La sonrisa desapareció del rostro de Wheeler.
– Nos lavamos las manos en lo que a usted toca. Lo dejamos a merced del tribunal. No podremos ocultar su comportamiento, ni siquiera a Ogden Towery y Cosmos Enterprises esperó un momento-. ¿Qué dice, Steven?
Randall se encogió de hombros.
– No sé.
– Después de todo esto, ¿no lo sabe usted?
– Es que no sé qué decir.
Wheeler frunció el ceño y miró su áureo reloj de pulsera.
– Tiene usted diez minutos para decidirse -dijo austeramente-. Tal vez sea mejor que pase esos diez minutos con alguien que tenga más influencia sobre usted -se dirigió hacia la puerta-. Tal vez a ella sí sepa qué decirle -abrió la puerta, hizo una seña a alguien que estaba fuera y miró de nuevo a Randall-. Es su última oportunidad, Steven. Aprovéchela.
Wheeler salió, y un momento después entraba Ángela Monti, titubeante, cerrando la puerta tras de sí.
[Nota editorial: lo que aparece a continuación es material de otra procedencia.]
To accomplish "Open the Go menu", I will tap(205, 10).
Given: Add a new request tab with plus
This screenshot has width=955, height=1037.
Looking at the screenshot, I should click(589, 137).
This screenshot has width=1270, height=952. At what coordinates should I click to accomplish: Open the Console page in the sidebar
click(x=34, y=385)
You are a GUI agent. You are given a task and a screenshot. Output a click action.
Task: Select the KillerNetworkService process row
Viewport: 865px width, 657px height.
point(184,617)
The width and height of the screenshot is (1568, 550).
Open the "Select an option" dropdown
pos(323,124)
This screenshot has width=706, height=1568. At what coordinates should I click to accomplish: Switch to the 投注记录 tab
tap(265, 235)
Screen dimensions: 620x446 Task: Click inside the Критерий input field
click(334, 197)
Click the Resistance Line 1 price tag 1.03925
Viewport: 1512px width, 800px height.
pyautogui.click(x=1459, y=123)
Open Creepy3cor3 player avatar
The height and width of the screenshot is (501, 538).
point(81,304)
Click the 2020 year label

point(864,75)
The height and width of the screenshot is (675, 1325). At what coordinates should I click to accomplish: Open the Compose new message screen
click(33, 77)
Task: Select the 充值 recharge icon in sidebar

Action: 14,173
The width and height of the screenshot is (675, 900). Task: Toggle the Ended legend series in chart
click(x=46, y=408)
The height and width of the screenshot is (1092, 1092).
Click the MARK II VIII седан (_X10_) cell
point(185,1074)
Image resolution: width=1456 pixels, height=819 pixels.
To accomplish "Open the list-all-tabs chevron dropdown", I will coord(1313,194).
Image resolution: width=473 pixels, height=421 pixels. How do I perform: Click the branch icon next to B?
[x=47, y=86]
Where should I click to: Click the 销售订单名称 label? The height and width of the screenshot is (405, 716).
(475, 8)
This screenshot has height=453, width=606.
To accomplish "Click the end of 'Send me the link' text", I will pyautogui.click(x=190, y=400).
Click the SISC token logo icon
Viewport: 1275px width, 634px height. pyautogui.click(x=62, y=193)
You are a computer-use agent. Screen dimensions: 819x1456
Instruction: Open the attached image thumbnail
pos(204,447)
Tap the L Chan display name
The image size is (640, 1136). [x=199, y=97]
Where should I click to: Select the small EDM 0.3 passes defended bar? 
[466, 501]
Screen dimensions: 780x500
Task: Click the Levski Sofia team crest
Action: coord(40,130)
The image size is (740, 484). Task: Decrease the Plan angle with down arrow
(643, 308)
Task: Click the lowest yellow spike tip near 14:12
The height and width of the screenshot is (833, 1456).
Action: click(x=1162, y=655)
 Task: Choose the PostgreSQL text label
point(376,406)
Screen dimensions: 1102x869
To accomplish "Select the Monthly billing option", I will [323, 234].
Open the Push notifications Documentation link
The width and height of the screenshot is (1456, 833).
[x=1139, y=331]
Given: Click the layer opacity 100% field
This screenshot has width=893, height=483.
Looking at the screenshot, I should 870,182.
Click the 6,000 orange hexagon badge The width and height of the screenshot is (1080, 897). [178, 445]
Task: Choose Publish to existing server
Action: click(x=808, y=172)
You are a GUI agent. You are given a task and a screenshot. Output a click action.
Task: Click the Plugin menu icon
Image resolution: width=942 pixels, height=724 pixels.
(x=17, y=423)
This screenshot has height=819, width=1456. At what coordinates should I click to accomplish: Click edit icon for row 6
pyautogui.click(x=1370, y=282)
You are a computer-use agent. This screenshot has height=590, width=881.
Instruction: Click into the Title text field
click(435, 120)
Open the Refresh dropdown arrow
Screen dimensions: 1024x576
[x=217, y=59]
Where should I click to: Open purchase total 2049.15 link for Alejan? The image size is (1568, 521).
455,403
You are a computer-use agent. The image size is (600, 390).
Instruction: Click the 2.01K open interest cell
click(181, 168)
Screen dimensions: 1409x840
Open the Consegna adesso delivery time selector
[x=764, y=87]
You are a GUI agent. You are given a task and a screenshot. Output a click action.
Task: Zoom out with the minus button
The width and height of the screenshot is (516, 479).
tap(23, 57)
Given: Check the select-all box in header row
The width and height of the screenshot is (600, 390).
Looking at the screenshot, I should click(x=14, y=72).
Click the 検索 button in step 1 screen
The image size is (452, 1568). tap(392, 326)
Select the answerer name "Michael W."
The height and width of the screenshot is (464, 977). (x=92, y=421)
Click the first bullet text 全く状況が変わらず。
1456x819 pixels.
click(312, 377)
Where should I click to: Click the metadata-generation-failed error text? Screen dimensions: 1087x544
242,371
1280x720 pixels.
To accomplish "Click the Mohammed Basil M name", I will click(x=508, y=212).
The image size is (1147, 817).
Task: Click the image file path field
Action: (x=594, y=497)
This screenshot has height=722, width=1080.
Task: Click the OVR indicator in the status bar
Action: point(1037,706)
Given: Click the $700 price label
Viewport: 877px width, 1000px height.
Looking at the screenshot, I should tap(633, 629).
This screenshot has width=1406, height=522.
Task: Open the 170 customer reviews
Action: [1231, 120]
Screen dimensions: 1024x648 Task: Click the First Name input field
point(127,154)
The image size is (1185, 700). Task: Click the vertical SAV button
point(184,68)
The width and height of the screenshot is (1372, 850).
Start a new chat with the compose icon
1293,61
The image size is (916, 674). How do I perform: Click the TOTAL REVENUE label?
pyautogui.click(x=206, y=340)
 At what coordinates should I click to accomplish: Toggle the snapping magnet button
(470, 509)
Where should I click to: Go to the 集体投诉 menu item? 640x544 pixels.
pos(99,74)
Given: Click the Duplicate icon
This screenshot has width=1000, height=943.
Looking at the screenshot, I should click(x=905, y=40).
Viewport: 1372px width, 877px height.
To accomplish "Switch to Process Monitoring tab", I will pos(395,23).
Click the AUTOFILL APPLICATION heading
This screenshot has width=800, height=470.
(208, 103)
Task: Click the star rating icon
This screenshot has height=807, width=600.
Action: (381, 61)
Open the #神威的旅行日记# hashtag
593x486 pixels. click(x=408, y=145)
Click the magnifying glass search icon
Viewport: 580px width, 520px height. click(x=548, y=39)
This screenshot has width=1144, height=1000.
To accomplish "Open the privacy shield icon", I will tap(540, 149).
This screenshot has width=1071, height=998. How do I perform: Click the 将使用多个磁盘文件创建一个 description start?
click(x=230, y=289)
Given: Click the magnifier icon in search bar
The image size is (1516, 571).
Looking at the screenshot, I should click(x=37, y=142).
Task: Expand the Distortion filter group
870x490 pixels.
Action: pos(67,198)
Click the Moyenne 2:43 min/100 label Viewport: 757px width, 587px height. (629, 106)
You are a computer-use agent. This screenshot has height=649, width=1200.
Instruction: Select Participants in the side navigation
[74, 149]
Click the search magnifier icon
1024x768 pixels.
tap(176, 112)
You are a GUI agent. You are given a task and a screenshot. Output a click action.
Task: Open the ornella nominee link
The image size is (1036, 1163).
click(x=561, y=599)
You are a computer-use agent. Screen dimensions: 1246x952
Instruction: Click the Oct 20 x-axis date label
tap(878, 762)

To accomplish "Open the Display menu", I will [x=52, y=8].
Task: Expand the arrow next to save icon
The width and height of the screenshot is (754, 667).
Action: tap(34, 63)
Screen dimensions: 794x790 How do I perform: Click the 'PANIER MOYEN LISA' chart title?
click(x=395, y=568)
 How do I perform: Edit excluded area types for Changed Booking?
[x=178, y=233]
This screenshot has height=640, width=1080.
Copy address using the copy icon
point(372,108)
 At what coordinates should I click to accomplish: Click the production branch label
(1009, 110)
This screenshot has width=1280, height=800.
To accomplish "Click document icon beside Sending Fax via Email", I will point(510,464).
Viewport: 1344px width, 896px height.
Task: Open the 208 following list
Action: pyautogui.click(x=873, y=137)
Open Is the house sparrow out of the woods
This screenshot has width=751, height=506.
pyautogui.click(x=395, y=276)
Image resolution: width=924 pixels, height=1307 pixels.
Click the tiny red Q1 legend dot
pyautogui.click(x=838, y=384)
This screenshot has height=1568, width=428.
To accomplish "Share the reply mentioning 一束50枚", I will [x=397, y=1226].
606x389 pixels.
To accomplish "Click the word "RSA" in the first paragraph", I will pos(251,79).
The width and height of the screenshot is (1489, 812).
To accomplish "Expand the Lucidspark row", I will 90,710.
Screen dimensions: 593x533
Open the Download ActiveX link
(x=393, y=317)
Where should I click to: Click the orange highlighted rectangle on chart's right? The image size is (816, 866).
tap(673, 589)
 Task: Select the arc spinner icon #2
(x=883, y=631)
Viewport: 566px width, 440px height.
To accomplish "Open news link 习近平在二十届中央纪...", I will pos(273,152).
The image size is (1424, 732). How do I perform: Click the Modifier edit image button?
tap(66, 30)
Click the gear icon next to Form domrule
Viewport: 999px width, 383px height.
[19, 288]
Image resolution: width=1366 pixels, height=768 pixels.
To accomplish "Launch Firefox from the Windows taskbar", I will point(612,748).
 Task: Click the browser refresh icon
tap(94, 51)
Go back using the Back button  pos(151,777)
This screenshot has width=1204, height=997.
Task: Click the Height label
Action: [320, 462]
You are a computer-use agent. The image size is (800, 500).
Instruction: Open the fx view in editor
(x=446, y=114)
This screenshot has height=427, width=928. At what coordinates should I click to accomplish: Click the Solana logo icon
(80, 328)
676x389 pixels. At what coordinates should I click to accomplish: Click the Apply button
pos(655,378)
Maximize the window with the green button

Randall se puso en pie lentamente. Le parecía que no la había visto hacía toda una vida. Ángela se veía desconcertantemente igual al día cuando él la miró por primera vez (siglos atrás, según el calendario de la pasión) en Milán. Llevaba una blusa de seda, lo bastante delgada como para revelar su sostén de media copa de encaje blanco, un ancho cinturón de ante y una corta faldita veraniega. Ángela se quitó los lentes oscuros de sol, y sus verdes ojos almendrados examinaron a Randall con inquietud, en espera de una palabra de bienvenida.